I think it might be a Juno/Atom thing. Adding sol=nothing and another run of the sim and running from the command line, the memory seems to get released, and I get similar speeds (actually faster the second time because no compilation).

Now I’m not so sure. Trying to make a MWE for the Juno group, and I’m getting the same behavior from the command line. There’s a variable I’m not controlling. Argh.

I think it is maybe an Atom/Juno thing. I’m going to make a new post about it.

I have experienced something similar in Jupyter notebooks although I haven’t really been able to reproduce the behavior in a small example.

Hi Chris,

Looking at the sol object, there’s the .t Vector{Float64} and .u Vector{Array{Float64,1}} as I expected, but what is the .k Vector{Array{Array{Float64,1},1}} that I’m seeing? I was trying to think about how much storage the solution object should require, and for about 7M points, 8 state vars and time, I think I should need on the order of 500 MB, but based on the Task Manager indications it’s consuming about 20x that.

Thanks.

.k is for the interpolations, and indeed it’s the most memory heavy portion. Set dense=false, or use saveat, to avoid this. It should be documented as the most memory intensive part in https://docs.sciml.ai/latest/basics/common_solver_opts/, but if that needs more clarity please let me know.
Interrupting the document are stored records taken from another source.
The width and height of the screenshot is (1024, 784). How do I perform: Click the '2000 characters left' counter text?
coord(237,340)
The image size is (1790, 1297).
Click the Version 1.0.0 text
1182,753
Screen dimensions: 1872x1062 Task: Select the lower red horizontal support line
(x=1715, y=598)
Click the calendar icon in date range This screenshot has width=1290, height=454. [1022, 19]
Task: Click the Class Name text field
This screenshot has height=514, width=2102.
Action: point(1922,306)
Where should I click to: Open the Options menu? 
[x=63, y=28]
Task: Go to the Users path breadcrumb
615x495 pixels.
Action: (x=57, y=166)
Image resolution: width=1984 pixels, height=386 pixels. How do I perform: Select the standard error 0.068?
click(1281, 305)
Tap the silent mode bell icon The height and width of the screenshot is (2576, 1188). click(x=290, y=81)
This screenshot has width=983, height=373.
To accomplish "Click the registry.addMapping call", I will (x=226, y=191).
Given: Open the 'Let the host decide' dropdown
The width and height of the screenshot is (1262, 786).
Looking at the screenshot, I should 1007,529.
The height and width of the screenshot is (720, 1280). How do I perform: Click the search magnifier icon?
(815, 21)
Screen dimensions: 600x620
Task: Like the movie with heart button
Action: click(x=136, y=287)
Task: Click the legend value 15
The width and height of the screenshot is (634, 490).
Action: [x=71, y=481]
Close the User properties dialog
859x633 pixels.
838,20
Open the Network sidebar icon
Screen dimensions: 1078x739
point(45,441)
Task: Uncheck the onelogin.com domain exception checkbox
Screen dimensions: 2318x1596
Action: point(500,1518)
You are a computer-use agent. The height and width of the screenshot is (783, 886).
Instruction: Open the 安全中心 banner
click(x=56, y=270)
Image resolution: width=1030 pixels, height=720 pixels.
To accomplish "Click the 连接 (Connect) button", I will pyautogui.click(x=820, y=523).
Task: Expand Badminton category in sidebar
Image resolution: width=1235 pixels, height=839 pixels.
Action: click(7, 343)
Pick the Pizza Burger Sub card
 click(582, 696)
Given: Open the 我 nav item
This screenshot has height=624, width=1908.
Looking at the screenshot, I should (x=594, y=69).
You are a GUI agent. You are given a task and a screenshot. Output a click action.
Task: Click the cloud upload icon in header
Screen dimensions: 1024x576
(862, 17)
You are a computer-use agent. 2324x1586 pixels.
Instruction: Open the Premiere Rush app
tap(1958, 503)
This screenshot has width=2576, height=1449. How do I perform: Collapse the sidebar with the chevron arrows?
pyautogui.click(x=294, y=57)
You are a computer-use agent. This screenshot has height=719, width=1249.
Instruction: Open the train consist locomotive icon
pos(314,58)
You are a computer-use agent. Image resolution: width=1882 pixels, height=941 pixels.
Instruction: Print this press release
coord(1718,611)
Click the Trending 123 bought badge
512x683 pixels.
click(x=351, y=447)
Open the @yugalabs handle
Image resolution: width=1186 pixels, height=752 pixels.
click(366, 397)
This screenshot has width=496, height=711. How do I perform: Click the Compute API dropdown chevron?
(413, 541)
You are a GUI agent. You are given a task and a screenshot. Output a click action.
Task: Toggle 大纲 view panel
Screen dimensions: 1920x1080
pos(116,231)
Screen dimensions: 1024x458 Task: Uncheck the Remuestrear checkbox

Thank you! That makes a huge difference in memory usage and in speed. When I have a bit more time I will look through the docs and see if I have suggestions.

If one needs only the final solution and no intermediate values, setting save_everystep=false should also help, shouldn’t it? I’ve experienced some memory issues even with that option (and using a callback to save ca. 1000 scalar intermediate values).

Yeah, if that’s all you need then turn off all intermediate saves. If that’s done, then DiffEq isn’t saving anything, so I’d be surprised to hear of a memory issue.